(Source records begins)

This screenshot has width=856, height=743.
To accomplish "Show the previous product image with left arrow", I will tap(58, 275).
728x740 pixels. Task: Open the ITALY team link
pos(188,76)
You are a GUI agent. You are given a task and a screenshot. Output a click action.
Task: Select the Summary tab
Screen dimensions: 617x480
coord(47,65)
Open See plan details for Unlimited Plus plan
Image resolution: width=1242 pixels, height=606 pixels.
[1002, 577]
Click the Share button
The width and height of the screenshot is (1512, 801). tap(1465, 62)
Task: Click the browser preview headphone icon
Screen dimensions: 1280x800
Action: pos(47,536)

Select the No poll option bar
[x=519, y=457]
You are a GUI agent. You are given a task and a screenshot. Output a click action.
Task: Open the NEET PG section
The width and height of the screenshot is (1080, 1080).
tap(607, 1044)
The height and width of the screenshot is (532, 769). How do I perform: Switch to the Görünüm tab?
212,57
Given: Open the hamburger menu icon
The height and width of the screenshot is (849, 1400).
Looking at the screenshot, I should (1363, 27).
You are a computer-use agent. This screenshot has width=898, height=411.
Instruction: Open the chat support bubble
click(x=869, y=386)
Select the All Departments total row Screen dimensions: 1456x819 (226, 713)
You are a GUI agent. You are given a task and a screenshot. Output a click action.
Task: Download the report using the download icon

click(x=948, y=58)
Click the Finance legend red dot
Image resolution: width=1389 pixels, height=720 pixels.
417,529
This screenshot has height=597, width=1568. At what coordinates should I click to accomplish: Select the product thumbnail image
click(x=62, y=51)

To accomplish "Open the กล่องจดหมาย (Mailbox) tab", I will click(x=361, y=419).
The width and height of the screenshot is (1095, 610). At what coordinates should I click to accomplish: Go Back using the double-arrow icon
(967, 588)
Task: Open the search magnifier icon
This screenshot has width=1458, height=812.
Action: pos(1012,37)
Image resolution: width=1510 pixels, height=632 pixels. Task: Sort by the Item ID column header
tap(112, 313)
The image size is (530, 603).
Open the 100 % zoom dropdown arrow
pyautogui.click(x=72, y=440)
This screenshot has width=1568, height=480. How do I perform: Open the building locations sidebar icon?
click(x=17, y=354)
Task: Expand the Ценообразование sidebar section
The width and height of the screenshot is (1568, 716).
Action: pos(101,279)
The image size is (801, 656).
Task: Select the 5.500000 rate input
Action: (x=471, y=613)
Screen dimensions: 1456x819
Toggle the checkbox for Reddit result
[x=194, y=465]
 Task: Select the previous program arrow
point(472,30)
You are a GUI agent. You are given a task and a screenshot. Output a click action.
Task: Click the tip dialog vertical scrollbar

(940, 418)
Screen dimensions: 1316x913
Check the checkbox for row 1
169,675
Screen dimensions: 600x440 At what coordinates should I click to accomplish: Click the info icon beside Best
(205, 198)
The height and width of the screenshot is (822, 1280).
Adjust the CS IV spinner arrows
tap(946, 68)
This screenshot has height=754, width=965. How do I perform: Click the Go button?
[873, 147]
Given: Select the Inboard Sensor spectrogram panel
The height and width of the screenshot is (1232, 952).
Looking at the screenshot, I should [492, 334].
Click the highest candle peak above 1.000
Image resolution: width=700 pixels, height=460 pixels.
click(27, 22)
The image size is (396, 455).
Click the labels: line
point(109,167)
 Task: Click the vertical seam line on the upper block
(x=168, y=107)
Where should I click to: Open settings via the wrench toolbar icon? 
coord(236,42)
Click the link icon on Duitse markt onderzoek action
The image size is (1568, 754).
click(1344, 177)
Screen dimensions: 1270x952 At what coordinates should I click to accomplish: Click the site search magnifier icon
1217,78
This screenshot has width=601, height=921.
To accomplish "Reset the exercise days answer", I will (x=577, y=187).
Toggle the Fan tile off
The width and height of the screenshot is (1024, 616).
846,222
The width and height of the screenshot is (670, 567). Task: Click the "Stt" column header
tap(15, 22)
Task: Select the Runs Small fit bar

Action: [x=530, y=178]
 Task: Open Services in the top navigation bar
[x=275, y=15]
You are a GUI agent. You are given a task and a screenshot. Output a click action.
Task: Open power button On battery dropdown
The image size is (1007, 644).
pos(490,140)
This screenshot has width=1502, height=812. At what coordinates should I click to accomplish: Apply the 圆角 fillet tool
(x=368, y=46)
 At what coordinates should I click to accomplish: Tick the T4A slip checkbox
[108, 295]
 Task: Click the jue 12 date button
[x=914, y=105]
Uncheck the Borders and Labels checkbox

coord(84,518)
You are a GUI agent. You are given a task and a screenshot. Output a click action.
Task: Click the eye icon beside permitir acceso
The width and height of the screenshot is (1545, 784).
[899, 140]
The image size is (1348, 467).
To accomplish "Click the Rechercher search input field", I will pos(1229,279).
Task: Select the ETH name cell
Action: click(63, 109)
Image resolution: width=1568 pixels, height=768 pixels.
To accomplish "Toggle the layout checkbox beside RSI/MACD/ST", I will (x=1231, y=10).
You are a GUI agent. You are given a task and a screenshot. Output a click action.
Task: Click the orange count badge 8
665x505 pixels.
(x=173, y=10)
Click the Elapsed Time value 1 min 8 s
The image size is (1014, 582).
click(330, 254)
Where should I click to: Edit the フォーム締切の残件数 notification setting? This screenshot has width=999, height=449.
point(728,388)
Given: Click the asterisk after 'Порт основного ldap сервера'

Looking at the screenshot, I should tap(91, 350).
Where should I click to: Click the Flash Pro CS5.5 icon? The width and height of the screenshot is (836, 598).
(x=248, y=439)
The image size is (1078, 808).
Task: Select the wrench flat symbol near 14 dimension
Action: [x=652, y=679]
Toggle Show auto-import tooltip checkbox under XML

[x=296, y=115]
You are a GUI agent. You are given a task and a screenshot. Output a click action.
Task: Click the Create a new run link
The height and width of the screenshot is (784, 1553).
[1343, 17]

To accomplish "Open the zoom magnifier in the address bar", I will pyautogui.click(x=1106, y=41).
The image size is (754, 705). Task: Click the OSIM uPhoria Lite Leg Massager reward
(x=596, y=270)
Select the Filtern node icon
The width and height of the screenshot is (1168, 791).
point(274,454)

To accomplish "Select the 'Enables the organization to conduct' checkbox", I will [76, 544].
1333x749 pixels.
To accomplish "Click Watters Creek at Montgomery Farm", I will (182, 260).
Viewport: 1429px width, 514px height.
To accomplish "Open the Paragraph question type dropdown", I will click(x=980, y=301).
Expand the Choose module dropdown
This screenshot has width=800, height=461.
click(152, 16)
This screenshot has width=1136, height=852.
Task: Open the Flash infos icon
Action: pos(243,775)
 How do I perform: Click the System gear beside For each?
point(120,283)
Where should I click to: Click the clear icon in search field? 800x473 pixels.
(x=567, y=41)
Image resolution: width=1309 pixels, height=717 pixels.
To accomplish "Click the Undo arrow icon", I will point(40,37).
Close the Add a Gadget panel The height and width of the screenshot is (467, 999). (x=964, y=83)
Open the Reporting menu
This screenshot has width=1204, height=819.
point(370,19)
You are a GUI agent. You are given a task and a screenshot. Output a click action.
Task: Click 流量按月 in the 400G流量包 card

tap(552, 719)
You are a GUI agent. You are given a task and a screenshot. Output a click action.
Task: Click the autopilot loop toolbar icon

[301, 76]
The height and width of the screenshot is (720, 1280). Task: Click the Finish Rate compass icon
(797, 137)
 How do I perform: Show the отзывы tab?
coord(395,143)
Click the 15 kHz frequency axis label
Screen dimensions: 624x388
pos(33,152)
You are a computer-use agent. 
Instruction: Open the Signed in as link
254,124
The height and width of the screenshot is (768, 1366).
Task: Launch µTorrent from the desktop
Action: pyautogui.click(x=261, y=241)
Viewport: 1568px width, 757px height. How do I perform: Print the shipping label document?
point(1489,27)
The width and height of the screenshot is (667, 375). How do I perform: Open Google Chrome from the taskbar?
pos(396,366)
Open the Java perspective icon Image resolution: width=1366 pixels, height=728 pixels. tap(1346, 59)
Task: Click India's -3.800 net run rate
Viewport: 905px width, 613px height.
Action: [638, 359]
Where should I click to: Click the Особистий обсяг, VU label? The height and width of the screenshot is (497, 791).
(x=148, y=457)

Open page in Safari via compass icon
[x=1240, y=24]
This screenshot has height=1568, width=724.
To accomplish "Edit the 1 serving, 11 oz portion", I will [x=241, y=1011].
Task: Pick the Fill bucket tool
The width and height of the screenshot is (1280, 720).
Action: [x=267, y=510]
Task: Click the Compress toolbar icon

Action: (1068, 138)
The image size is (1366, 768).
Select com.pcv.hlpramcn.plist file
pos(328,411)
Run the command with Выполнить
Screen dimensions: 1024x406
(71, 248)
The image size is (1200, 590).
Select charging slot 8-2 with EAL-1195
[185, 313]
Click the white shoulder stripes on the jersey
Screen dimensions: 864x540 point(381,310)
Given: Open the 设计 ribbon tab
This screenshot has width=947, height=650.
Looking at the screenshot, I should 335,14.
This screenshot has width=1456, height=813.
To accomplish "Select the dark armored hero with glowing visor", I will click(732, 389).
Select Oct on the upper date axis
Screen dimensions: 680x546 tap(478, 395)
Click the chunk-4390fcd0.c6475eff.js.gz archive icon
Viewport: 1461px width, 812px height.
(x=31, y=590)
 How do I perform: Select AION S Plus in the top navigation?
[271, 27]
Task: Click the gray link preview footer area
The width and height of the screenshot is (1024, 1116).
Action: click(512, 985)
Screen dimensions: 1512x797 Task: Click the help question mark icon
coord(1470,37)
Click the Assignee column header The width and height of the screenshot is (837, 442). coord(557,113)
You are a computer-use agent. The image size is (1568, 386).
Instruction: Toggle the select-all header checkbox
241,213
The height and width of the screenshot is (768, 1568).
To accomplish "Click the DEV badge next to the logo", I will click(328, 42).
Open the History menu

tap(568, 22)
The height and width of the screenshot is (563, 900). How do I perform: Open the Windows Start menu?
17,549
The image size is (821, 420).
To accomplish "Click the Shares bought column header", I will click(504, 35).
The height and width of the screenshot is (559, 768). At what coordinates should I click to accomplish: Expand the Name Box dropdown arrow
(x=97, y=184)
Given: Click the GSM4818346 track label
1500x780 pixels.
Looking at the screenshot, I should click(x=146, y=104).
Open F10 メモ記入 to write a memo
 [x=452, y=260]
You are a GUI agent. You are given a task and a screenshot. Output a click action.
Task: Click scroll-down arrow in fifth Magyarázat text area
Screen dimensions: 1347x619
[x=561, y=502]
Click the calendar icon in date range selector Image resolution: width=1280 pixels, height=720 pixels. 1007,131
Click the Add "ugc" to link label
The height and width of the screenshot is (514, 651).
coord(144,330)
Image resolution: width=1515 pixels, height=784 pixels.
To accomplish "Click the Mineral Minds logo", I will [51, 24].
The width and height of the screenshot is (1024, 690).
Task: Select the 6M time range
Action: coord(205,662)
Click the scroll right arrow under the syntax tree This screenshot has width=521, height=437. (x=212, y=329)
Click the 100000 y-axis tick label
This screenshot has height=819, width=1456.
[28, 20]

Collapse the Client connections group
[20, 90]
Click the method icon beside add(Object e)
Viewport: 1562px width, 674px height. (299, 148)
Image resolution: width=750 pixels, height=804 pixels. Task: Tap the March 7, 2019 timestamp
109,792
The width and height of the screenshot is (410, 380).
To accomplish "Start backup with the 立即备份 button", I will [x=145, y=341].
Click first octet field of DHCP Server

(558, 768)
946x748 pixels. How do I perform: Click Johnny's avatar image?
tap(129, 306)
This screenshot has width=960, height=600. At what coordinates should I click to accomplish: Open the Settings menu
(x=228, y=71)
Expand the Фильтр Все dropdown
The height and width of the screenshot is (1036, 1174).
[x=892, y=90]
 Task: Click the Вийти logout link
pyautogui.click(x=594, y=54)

(Source records ends)

# Aim of the exercise
Return the line that contains "This screenshot has height=819, width=1456.", along with every line after it in the data above, exactly and with nothing else.

# Problem solution
This screenshot has height=819, width=1456.
[28, 20]

Collapse the Client connections group
[20, 90]
Click the method icon beside add(Object e)
Viewport: 1562px width, 674px height. (299, 148)
Image resolution: width=750 pixels, height=804 pixels. Task: Tap the March 7, 2019 timestamp
109,792
The width and height of the screenshot is (410, 380).
To accomplish "Start backup with the 立即备份 button", I will [x=145, y=341].
Click first octet field of DHCP Server

(558, 768)
946x748 pixels. How do I perform: Click Johnny's avatar image?
tap(129, 306)
This screenshot has width=960, height=600. At what coordinates should I click to accomplish: Open the Settings menu
(x=228, y=71)
Expand the Фильтр Все dropdown
The height and width of the screenshot is (1036, 1174).
[x=892, y=90]
 Task: Click the Вийти logout link
pyautogui.click(x=594, y=54)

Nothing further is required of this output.